Qué pasará mañana

Cristina Pérez

Qué pasará mañana cuando se vayan apagando poco a poco los ecos de la muerte del Papa; cuando el luto se vaya aliviando para los católicos y después de que la fumata blanca escriba en el cielo romano el nombre del nuevo padre de la Iglesia católica.

Qué pasará mañana cuando, recordemos, que el mundo tiene más extensión que la que marca el luto rojo y que, la vida, fluye por otras plazas, otras calles y otras ciudades que no sean las romanas.
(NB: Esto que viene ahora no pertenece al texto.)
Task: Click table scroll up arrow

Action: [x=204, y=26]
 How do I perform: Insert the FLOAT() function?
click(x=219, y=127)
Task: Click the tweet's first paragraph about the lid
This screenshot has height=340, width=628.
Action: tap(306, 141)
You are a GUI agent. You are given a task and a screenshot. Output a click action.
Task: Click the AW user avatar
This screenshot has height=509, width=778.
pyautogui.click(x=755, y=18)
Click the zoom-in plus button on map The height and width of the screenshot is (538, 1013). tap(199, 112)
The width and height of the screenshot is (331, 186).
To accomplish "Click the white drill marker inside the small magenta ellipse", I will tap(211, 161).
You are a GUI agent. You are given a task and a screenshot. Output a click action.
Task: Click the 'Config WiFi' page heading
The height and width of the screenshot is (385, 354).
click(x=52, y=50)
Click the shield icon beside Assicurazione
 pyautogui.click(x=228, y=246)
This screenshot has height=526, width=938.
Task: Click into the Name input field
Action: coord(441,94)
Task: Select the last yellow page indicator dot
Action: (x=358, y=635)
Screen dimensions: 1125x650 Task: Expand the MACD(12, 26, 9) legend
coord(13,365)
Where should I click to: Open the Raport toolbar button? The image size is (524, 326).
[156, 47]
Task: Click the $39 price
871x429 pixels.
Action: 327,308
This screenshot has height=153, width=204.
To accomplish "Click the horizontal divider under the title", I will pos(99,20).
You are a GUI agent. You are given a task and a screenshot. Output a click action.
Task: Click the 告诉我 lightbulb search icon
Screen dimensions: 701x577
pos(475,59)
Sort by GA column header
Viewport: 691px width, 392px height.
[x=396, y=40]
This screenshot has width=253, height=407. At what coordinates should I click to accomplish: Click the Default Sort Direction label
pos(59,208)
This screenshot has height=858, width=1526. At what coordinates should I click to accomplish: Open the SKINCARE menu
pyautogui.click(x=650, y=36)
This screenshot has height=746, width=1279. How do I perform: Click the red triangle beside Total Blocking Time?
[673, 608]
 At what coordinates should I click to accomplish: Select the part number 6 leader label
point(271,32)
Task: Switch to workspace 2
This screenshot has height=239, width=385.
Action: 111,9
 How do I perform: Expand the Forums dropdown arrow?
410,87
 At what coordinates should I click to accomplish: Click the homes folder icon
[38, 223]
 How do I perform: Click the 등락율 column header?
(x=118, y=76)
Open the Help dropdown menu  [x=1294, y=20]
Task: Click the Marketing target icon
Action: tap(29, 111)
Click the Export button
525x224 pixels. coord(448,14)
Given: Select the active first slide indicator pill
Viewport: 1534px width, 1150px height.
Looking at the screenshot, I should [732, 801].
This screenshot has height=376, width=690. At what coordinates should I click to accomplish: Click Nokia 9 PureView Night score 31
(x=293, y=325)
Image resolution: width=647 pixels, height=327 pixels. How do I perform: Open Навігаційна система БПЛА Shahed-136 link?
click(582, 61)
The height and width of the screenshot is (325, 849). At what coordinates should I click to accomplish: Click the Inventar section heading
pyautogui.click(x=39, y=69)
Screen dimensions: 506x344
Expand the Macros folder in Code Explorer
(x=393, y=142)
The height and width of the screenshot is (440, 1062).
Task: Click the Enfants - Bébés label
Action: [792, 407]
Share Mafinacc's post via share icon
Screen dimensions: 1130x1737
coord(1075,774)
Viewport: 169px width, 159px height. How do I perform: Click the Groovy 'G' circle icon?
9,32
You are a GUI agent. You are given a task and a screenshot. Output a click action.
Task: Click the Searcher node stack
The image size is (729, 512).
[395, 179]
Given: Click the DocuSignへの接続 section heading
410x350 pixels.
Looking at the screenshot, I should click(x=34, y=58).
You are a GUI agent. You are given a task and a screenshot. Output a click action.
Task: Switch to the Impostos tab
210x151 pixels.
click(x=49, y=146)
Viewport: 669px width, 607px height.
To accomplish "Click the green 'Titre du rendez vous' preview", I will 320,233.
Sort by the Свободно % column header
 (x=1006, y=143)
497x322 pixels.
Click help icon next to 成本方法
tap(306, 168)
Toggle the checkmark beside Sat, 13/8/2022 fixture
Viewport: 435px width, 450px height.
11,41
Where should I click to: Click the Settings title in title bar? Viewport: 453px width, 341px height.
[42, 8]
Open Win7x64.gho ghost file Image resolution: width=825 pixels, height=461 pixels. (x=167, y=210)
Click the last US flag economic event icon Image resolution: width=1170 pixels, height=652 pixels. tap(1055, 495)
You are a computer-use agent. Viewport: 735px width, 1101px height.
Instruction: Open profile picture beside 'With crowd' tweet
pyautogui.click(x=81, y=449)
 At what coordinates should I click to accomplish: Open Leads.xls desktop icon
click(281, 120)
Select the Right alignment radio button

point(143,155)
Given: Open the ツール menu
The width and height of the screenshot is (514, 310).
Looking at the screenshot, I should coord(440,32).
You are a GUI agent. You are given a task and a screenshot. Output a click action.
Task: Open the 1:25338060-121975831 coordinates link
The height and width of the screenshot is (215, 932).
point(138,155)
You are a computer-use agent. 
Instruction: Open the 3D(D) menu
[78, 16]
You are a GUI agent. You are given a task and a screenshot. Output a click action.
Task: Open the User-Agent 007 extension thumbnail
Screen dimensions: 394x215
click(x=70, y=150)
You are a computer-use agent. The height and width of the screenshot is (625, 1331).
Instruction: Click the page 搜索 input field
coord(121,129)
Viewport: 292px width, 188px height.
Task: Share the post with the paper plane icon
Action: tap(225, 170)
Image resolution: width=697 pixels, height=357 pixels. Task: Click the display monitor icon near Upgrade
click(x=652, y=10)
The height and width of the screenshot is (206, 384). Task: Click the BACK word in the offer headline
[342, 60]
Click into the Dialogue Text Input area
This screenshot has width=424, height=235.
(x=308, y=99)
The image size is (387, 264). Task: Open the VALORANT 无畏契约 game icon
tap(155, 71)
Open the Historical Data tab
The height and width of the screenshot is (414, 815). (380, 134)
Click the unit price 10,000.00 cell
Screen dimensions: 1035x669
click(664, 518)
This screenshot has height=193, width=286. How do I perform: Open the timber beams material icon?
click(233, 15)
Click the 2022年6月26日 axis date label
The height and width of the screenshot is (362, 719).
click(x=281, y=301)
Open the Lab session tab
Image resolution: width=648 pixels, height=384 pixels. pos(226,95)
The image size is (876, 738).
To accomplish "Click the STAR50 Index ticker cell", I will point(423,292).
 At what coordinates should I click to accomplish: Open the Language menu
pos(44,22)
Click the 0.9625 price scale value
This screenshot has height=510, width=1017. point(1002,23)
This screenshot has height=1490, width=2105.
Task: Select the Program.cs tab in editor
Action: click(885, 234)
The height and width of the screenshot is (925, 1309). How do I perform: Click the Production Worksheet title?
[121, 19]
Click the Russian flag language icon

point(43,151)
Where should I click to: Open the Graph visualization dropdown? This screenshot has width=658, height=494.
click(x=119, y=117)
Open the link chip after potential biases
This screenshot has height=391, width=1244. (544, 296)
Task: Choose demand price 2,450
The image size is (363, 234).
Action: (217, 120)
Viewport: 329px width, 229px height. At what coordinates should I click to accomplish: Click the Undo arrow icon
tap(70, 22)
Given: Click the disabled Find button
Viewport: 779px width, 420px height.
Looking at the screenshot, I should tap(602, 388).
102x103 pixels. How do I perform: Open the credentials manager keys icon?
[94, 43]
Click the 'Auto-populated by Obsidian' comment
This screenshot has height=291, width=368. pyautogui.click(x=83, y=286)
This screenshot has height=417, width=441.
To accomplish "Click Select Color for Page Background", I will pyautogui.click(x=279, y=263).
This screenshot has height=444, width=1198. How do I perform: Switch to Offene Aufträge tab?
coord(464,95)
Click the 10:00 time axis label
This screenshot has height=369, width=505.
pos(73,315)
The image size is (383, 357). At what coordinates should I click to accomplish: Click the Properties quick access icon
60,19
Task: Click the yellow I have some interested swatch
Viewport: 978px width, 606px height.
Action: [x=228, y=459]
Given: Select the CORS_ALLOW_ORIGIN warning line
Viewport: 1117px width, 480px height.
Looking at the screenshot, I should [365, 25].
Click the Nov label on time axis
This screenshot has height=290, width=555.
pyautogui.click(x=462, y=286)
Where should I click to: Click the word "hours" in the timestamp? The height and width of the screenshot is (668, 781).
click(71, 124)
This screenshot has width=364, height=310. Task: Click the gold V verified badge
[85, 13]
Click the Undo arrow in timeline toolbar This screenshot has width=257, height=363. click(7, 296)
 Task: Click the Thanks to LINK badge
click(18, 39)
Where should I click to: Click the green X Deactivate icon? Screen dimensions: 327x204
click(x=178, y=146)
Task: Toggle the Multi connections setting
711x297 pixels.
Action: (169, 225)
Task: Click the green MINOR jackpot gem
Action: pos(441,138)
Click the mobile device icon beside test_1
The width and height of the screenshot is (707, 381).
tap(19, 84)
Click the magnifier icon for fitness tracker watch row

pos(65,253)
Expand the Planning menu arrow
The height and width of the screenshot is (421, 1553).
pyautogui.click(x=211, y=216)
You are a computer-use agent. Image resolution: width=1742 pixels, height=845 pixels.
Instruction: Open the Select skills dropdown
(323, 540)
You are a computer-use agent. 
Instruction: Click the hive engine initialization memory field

Mañana, cuando otro nombre suplante el balcón y en las iglesias se empiece a orar por el nuevo padre, en ese mañana, seguirán existiendo las mismas miserias que existían antes de ayer. Más allá de las cúpulas, lo púrpura y lo solemne, las religiones volverán de sus asuntos al corazón. Al de cada uno. Y la historia descansará por un tiempo , mientras prepara nuevas páginas en blanco sobre las que escribir.

En ese punto de inflexión se parará la mirada del mundo. Un punto que debería servir para abrir un capítulo diferente, nuevo. Para ?formatear? páginas con más margen , de maniobra, con párrafos justificados y a doble espacio para poder añadir, entre líneas, lo que sea preciso. Páginas donde, todos, puedan y sean capaces de reflejar su propia vida y textos donde , por fin, las minúsculas recuperen la importancia de ser mayoría .

Mañana el mundo seguirá dando vueltas sobre sí mismo, mirándose el ombligo y convencido de que, dios, nos observa desde algún lugar del cosmos dispuesto a desatar su ira en cualquier momento.

Algunos piensan, sin embargo, que dios nos observa desde nuestras calles con la tristeza reflejada en sus ojos sintiéndose invisible ante el espectáculo que el hombre eleva al cielo, pensando que brilla más que el sol.